Voici une lettre de M. le maréchal de Berwick du 14, qui nous instruira encore mieux que ce que nous avons appris:
«Toutes les brèches étant en état, et les débouchés faits tant dans le chemin couvert que dans le fossé, l’on donna, le 11, l’assaut général, au petit point du jour. M. de Dillon étoit lieutenant général de tranchée, et M. de Cilly, étant celui qui le devoit relever, s’y trouva aussi avec la nouvelle tranchée. L’attaque s’est faite par trente et un bataillons et trente-huit compagnies de grenadiers, soutenus de dix bataillons et autant de compagnies de grenadiers commandés par MM. de la Vere et de Guerchy, lieutenants généraux. Outre cela M. de Châteaufort, commandant les dragons, étoit détaché avec six cents dragons pour attaquer la redoute qui étoit à gauche à notre égard du bastion du levant; M. d’Armendaris, brigadier de cavalerie, soutenoit les dragons le long de la mer avec trois cents chevaux.
«L’attaque se fit en même temps de partout et réussit parfaitement. Les grenadiers et les bataillons s’étendirent d’abord le long du rempart, et ensuite attaquèrent de toutes parts les retranchements que les ennemis avoient fait faire derrière tout le front de l’attaque. Les ennemis furent pareillement chassés des retranchements; l’on s’empara aussi de beaucoup de maisons et de quelques places encore plus en avant. Les ennemis revinrent par plusieurs endroits à la charge, mais nos gens se maintinrent partout hors ceux qui, sans ordre s’étoient étendus sur le rempart jusqu’à la gorge du bastion de Saint Pierre, d’où ils furent obligés de revenir à cause du feu épouvantable qui sortoit des couvents et des maisons retranchées. Nos gens voulurent retourner par cinq ou six fois, mais il n’y eut pas moyen de s’y loger, et la perte y fut très-considérable. L’on travailla à faire une coupure sur le rempart auprès du bastion du midi, afin de faire de nouvelles dispositions, et, par le moyen des maisons, se porter en avantjusqu’à la Rembla [Rambla]. Le feu dura avec grande véhémence jusque sur les quatre heures après midi que les ennemis firent rappeler. Les députés sortirent et après quelques allées et venues; le lendemain 12 au matin, ils revinrent implorer la clémence de S. M. C. On leur a accordé la vie et promis de ne point permettre de pillage. Toutes les troupes réglées de la garnison se sont rendues à discrétion, toutefois la vie sauve. Les bourgeois doivent retourner dans leurs maisons de la ville et remettre leurs armes; outre cela, la ville a envoyé ordre à Cardonne de se rendre, et le même jour, 12, on prit possession du Mont-Jouy.

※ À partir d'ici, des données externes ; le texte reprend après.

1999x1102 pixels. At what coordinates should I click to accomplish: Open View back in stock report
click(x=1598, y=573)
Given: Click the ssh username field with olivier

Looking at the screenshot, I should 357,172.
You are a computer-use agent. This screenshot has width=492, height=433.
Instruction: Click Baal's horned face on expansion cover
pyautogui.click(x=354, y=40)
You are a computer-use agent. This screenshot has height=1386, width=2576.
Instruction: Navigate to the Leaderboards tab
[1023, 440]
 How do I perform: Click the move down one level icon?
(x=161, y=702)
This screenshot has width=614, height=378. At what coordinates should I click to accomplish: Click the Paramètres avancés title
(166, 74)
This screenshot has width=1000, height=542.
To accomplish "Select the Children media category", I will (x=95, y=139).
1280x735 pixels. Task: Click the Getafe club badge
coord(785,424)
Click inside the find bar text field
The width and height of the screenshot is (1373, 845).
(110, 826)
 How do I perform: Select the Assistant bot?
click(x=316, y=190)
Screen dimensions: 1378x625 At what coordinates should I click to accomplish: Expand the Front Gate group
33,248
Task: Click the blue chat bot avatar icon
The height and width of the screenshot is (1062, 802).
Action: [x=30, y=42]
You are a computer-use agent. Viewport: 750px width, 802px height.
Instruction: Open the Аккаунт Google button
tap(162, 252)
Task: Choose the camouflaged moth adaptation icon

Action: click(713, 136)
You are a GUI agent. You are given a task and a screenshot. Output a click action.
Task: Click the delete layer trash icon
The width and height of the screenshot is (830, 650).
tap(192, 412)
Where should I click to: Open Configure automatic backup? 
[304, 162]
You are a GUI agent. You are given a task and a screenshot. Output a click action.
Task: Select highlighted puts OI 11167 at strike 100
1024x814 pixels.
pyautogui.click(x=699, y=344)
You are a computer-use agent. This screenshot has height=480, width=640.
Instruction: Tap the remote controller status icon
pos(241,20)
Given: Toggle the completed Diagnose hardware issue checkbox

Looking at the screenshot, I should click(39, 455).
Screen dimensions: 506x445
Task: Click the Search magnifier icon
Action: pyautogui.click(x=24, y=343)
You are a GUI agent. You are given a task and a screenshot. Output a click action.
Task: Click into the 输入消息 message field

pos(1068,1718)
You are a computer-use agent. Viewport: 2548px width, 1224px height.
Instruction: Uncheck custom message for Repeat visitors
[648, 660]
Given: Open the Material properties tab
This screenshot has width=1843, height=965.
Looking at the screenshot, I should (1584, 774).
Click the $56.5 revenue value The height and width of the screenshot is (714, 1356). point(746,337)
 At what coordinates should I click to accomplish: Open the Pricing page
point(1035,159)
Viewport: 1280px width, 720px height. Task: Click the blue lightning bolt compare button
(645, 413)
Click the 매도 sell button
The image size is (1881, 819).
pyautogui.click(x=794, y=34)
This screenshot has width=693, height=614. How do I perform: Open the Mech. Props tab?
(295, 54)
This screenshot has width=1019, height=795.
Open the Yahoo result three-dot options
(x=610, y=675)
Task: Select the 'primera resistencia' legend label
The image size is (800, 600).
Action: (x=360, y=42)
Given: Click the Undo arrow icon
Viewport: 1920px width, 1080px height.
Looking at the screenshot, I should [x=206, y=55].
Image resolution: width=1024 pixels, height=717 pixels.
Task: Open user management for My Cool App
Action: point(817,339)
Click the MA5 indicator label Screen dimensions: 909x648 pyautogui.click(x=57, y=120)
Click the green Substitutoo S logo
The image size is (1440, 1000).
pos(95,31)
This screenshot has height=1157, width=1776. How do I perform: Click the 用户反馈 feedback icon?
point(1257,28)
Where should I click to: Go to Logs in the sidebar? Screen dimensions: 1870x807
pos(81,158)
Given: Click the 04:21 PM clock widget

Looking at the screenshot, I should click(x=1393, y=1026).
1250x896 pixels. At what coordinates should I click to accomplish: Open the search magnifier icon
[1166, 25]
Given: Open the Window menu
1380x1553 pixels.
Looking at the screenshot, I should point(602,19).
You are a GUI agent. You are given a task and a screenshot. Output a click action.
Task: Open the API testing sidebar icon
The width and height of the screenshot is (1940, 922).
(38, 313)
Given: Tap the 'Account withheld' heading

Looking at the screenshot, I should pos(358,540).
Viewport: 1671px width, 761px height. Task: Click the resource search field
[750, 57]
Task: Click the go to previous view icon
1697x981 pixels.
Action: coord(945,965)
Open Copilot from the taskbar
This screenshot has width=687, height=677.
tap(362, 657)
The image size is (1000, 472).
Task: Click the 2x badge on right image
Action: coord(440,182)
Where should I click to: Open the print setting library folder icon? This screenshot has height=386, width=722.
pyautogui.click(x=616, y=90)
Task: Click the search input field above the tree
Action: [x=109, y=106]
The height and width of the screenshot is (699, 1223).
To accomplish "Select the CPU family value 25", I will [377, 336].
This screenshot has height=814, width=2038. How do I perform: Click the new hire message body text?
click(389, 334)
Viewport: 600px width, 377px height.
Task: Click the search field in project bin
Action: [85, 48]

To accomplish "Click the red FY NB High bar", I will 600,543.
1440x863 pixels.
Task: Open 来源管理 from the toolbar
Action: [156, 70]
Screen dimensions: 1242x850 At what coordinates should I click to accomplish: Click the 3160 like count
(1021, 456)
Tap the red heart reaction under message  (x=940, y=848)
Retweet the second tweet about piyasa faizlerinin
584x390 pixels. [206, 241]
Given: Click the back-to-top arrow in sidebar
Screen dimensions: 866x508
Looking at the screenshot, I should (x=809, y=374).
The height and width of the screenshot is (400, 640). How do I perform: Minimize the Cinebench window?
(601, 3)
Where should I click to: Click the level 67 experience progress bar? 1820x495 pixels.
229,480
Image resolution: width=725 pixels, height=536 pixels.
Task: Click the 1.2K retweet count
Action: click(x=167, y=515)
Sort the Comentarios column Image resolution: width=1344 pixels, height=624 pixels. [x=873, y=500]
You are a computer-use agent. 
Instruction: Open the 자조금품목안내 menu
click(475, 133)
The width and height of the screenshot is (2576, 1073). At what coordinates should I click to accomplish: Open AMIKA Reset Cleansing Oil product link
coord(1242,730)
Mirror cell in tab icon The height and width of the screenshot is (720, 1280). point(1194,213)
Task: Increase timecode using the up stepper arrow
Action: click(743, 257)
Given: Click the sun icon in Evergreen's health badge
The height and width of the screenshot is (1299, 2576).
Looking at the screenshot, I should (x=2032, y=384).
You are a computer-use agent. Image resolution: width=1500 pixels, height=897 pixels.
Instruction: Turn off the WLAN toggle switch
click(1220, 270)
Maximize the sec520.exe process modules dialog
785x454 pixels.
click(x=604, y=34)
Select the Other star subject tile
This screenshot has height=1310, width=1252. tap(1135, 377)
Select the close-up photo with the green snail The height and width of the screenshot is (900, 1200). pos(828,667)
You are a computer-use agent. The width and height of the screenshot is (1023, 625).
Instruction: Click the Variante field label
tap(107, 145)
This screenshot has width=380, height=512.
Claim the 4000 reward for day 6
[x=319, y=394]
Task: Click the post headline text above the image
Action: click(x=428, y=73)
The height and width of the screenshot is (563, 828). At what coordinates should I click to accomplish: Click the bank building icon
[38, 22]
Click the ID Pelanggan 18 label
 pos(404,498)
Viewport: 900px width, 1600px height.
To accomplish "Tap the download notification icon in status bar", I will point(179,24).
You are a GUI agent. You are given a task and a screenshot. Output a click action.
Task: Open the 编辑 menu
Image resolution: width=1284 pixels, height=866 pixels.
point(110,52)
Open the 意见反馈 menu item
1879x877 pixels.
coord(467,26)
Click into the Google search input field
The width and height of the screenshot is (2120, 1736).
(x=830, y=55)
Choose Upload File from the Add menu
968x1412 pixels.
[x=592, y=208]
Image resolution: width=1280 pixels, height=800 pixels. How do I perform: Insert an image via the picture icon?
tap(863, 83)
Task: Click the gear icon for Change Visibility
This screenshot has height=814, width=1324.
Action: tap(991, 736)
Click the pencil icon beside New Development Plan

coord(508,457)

«J’oubliois de dire qu’après que la redoute fut prise, les dragons gagnèrent au plustôt la tête de l’attaque et se joignirent aux grenadiers; la cavalerie moula pareillement par les brèche dedans la ville. Nous avons perdu dans cette action au moins quinze cents hommes de tués ou de blessés, et les ennemis autant; il y eut plusieurs fougasses et mines qui nous firent beaucoup de mal, et qui dans quelques endroits ébranlèrent nos troupes.
«Barcelone a tenu soixante et un jours de tranchée ouverte, mais aussi on n’a guère vu une plus grande opiniâtreté que celle de sa garnison et de ses habitants.»